GIVEN ENTRIES:

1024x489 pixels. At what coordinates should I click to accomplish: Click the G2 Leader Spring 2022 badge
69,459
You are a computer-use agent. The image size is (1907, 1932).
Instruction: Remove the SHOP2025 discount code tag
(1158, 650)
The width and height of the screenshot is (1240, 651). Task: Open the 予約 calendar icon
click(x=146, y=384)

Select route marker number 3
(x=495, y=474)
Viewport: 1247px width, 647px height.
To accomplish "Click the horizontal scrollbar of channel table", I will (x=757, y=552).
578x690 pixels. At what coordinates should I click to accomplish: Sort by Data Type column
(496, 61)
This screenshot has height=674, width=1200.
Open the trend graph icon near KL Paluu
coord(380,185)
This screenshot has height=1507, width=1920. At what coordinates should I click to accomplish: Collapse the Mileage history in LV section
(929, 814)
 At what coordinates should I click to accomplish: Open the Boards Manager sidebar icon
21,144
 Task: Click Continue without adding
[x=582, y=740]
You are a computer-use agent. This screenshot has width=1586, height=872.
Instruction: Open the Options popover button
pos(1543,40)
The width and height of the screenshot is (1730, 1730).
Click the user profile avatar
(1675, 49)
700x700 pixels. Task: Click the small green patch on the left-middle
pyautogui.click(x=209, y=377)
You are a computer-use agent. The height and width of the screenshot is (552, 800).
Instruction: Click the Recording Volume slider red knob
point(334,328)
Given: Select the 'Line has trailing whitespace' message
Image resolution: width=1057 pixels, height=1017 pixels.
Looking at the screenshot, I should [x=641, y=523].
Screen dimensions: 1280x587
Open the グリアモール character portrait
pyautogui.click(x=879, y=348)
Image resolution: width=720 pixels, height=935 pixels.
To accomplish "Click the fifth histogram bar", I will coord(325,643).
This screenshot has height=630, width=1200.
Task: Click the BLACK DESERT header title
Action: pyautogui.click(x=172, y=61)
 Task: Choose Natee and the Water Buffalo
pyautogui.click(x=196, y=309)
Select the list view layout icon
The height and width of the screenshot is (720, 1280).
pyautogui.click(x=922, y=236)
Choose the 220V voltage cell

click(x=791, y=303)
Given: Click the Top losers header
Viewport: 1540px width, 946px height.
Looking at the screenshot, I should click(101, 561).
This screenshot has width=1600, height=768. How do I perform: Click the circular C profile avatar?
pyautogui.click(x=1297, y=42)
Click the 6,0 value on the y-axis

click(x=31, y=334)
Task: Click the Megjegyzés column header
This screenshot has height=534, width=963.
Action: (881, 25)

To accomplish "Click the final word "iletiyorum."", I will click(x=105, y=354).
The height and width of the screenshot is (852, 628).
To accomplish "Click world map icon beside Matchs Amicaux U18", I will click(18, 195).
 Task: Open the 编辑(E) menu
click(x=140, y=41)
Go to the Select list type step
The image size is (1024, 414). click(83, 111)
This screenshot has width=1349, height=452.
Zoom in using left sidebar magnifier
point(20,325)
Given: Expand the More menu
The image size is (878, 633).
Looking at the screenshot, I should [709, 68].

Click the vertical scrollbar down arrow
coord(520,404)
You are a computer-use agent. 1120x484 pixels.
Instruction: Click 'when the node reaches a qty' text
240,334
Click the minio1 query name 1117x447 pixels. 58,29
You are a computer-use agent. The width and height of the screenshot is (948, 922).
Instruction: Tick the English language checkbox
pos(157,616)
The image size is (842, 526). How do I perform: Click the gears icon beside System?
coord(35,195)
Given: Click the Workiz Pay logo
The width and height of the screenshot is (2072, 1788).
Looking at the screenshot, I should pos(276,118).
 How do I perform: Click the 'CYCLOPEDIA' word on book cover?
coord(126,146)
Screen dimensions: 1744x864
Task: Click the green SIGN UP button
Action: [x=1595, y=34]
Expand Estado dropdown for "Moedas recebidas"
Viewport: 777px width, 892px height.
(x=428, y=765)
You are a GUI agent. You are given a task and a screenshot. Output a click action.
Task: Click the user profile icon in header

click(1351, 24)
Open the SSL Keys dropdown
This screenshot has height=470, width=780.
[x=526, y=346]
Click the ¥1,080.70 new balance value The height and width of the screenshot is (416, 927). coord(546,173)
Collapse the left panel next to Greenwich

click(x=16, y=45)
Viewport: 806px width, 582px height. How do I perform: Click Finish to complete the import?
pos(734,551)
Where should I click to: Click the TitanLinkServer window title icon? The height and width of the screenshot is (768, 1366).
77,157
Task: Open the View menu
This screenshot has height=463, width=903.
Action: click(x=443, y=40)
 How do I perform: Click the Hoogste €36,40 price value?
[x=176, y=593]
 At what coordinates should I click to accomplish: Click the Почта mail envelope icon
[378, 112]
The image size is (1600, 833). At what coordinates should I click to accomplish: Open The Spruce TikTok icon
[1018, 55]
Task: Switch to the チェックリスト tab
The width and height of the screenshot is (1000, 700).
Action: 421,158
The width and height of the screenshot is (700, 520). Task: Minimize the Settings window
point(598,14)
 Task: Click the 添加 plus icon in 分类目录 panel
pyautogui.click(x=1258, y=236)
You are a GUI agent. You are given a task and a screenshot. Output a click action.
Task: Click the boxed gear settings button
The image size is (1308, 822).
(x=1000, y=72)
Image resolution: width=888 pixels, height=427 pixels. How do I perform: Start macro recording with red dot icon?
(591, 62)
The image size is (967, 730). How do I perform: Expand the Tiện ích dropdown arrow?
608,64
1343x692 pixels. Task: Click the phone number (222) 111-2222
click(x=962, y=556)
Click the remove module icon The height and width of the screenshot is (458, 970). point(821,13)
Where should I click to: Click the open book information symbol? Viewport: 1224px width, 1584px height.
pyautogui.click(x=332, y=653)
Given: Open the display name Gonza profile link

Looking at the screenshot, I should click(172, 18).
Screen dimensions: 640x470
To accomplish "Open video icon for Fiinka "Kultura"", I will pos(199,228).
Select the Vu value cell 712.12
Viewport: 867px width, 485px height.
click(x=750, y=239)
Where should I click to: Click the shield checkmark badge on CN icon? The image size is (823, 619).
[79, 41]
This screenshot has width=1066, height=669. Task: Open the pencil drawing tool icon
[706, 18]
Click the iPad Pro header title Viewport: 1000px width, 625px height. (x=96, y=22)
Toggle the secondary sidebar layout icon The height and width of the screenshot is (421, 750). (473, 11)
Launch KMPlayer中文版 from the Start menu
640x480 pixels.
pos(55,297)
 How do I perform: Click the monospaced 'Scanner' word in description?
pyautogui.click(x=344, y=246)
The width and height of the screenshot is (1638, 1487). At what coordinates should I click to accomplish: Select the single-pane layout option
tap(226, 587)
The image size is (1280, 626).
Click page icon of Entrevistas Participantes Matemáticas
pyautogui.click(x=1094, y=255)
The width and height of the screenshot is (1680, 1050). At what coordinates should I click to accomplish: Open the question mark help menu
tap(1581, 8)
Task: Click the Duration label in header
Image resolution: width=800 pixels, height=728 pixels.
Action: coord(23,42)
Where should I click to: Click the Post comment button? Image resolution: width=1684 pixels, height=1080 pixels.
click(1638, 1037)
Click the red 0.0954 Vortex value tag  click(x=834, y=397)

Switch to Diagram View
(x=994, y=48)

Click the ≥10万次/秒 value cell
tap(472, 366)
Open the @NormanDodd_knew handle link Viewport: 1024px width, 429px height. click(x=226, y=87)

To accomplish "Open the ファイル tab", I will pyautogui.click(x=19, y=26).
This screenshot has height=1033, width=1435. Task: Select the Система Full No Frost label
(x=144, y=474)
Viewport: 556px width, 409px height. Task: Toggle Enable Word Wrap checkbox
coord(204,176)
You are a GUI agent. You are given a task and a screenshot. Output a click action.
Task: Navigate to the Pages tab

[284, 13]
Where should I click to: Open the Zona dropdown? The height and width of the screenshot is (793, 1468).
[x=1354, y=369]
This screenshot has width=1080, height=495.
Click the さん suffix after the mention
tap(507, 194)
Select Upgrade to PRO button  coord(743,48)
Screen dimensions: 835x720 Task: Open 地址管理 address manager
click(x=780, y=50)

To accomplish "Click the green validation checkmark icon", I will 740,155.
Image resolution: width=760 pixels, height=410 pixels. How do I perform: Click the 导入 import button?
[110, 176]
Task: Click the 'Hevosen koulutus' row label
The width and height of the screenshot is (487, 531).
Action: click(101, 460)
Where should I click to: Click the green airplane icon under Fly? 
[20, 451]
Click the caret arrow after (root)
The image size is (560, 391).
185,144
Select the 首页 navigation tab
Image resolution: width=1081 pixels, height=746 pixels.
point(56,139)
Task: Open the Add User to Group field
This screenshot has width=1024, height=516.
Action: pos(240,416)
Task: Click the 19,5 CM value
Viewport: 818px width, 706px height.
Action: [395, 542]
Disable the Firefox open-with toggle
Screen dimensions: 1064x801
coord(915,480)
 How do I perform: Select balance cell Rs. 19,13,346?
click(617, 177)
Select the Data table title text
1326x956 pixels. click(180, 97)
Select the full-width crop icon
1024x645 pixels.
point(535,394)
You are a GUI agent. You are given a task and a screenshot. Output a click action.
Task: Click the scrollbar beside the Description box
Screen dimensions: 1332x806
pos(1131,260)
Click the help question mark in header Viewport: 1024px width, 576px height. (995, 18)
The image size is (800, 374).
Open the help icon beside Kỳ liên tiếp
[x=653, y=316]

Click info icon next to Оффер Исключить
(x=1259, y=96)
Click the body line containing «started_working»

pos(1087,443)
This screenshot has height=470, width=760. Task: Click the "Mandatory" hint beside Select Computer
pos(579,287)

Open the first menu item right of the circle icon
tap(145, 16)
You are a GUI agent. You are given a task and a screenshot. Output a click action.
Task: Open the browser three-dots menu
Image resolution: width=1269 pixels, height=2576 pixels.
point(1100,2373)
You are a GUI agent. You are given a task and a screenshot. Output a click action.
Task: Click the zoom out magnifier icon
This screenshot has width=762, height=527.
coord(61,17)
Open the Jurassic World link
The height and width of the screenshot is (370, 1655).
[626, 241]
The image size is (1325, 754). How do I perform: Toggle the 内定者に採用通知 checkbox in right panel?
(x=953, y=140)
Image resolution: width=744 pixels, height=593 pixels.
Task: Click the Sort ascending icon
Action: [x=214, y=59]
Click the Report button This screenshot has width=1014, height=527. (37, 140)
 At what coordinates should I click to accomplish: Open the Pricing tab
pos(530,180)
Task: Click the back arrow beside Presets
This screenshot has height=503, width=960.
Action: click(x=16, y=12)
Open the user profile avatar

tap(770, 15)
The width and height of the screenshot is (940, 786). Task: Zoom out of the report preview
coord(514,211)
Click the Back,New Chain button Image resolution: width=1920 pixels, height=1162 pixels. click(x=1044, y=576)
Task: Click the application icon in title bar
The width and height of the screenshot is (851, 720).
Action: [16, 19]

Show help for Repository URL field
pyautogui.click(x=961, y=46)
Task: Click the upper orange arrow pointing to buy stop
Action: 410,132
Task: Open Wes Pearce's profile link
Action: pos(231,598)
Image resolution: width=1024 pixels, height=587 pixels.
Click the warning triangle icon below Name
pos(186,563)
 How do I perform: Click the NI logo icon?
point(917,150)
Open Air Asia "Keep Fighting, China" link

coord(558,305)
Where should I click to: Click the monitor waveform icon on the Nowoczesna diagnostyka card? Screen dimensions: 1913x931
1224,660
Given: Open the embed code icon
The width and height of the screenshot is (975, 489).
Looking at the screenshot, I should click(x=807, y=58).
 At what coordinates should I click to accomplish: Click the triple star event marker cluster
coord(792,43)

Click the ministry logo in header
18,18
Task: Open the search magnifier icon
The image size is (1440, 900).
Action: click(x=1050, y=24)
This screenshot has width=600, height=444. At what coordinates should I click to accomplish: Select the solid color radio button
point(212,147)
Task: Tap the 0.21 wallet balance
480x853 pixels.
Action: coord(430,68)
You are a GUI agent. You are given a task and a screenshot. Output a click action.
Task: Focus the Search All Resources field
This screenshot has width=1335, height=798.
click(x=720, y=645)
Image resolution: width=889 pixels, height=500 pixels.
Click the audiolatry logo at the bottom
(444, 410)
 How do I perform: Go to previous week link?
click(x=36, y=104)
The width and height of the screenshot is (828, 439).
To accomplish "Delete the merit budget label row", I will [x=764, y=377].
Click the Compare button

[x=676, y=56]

EXERCISE DETAILS: From the data above, output only the lines between the line containing "Viewport: 1247px width, 647px height." and the line containing "You are a computer-use agent. The height", inclusive, exactly as written.

RESPONSE BELOW:
Viewport: 1247px width, 647px height.
To accomplish "Click the horizontal scrollbar of channel table", I will (x=757, y=552).
578x690 pixels. At what coordinates should I click to accomplish: Sort by Data Type column
(496, 61)
This screenshot has height=674, width=1200.
Open the trend graph icon near KL Paluu
coord(380,185)
This screenshot has height=1507, width=1920. At what coordinates should I click to accomplish: Collapse the Mileage history in LV section
(929, 814)
 At what coordinates should I click to accomplish: Open the Boards Manager sidebar icon
21,144
 Task: Click Continue without adding
[x=582, y=740]
You are a computer-use agent. This screenshot has width=1586, height=872.
Instruction: Open the Options popover button
pos(1543,40)
The width and height of the screenshot is (1730, 1730).
Click the user profile avatar
(1675, 49)
700x700 pixels. Task: Click the small green patch on the left-middle
pyautogui.click(x=209, y=377)
You are a computer-use agent. The height and width of the screenshot is (552, 800).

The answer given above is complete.